Offline Agent Install Bundle

For air-gapped or change-controlled environments you can download a zip bundle from the CT-Ops UI, transfer it to a target host, and install the agent without any network access to the CT-Ops server at install time.

What's in the bundle

Each zip contains everything needed to install the agent on one OS / architecture:

FilePurpose
ct-ops-agent[.exe]The agent binary for the selected OS / arch
agent.tomlConfig template, pre-populated with the server URL
install.sh or install.ps1Install helper that registers the agent
SHA256SUMSSHA-256 checksum for the binary
README.mdStep-by-step install instructions

Who can generate a bundle

Bundle generation is gated to super_admin and org_admin roles. Every bundle is scoped to the organisation of the requesting user.

Generate and download

  1. Sign in to the CT-Ops web UI.
  2. Go to Settings → Agent Enrolment.
  3. Click Download Install Bundle.
  4. Pick the target OS (Linux, macOS, Windows) and architecture (amd64, arm64).
  5. Choose how the enrolment token is handled:
    • Create a new single-use token (recommended). A fresh token is generated, limited to one use, and expires in the number of days you choose (default 7). The token is embedded in agent.toml and the install script.
    • Embed an existing token. Pick one of your active tokens — useful when you have a long-lived token shared across a rollout batch.
    • No token. The bundle ships without a token. The operator exports CT_OPS_ORG_TOKEN on the target host before running the install script.
  6. Optionally override the ingest address (defaults to <this-server>:9443).
  7. Optionally add tags as key:value pairs. These are baked into agent.toml and passed as --tag flags by the install script, so every host installed from the bundle registers with those tags. See Tags for how tags are merged with org defaults and CLI flags.
  8. Click Download. The browser downloads ct-ops-agent-<os>-<arch>.zip.

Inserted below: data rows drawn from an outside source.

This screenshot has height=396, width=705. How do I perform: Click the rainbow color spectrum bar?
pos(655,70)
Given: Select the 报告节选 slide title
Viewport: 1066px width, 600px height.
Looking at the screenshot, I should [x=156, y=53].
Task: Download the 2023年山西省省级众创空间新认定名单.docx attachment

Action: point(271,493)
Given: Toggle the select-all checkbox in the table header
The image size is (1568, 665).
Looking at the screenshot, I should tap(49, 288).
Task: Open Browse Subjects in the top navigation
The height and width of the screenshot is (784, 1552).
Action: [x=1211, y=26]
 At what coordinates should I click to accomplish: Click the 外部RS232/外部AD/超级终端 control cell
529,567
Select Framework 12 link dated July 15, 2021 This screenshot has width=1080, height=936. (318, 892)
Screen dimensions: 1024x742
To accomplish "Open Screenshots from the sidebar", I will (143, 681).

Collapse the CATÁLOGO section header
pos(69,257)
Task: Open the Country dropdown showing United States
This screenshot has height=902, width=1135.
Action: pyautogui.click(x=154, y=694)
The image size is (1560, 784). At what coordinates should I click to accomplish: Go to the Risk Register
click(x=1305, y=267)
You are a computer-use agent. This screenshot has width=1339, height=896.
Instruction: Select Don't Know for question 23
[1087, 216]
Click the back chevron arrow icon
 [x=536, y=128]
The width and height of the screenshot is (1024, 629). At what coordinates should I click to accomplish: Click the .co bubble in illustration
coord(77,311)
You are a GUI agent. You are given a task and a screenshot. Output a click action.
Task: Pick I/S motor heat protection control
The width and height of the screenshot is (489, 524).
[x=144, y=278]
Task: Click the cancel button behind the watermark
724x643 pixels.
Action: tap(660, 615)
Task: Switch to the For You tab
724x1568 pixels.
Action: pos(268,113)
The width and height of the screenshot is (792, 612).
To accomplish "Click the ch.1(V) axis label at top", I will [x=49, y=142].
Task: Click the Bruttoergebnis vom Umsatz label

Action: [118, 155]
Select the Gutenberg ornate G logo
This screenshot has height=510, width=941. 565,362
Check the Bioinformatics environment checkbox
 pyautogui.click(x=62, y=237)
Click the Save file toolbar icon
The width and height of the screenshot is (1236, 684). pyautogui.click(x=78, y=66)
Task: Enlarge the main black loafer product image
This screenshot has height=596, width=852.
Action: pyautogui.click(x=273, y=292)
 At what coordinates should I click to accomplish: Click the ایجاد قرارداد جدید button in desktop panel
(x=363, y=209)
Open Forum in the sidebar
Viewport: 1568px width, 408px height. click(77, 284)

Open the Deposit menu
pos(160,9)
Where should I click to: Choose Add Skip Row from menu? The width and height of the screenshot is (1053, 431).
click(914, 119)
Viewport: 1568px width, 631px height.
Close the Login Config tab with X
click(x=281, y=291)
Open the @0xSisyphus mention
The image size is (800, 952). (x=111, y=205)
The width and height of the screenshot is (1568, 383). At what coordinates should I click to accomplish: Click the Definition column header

Heads up — token sensitivity. When a token is embedded, treat the zip as sensitive: anyone with the file can register an agent against your organisation until the token is used, expired, or revoked. Single-use + short-expiry defaults limit the blast radius if the file leaks.

Install on Linux / macOS

Transfer the zip to the target host, then:

unzip ct-ops-agent-linux-amd64.zip
cd ct-ops-agent-linux-amd64
sudo ./install.sh

If the bundle does not contain a token:

export CT_OPS_ORG_TOKEN="<token-from-ui>"
sudo -E ./install.sh

The install script verifies the binary against SHA256SUMS, then runs the agent's --install step, which writes the systemd unit (or launchd plist on macOS) and starts the service.

Install on Windows

From an elevated PowerShell session in the extracted bundle directory:

.\install.ps1

If the bundle does not contain a token:

$env:CT_OPS_ORG_TOKEN = "<token-from-ui>"
.\install.ps1

The PowerShell script verifies the binary via Get-FileHash, then runs the --install step which registers the agent as a Windows service.

Verify the download manually

The README.md inside every bundle lists the expected SHA-256 of the binary. You can verify it independently:

# Linux / macOS
sha256sum -c SHA256SUMS

# Windows (PowerShell)
Get-FileHash -Algorithm SHA256 ct-ops-agent-windows-amd64.exe

After install

The agent registers against the CT-Ops server and appears in Settings → Agents as pending — unless the embedded token has auto-approve enabled. An admin approves the agent from the UI; heartbeats start flowing immediately after approval.

Audit trail

When you choose Create a new single-use token, the token row is persisted in the agent_enrolment_tokens table with:

  • createdById — the user who generated the bundle
  • createdAt — the timestamp
  • metadata.source = install-bundle
  • metadata.os / metadata.arch — the target platform

The same token is consumed on first use, and usage is tracked via usageCount. Revoke a token at any time from Settings → Agent Enrolment → Revoke.

Troubleshooting

  • HTTP 503 when downloading the bundle: the server could not resolve the agent binary for the selected OS / arch. Ensure a binary is present in AGENT_DIST_DIR, or that a GitHub release exists for the tag agent/<REQUIRED_AGENT_VERSION>.
  • Agent stays pending in the UI: the token does not have auto-approve enabled. Approve the agent manually in Settings → Agents.
  • Install script fails with Checksum mismatch: the bundle was corrupted in transfer — re-download and retry.
  • Agent cannot reach the ingest service: verify the ingest.address in agent.toml and that port 9443 (or the configured port) is reachable from the host.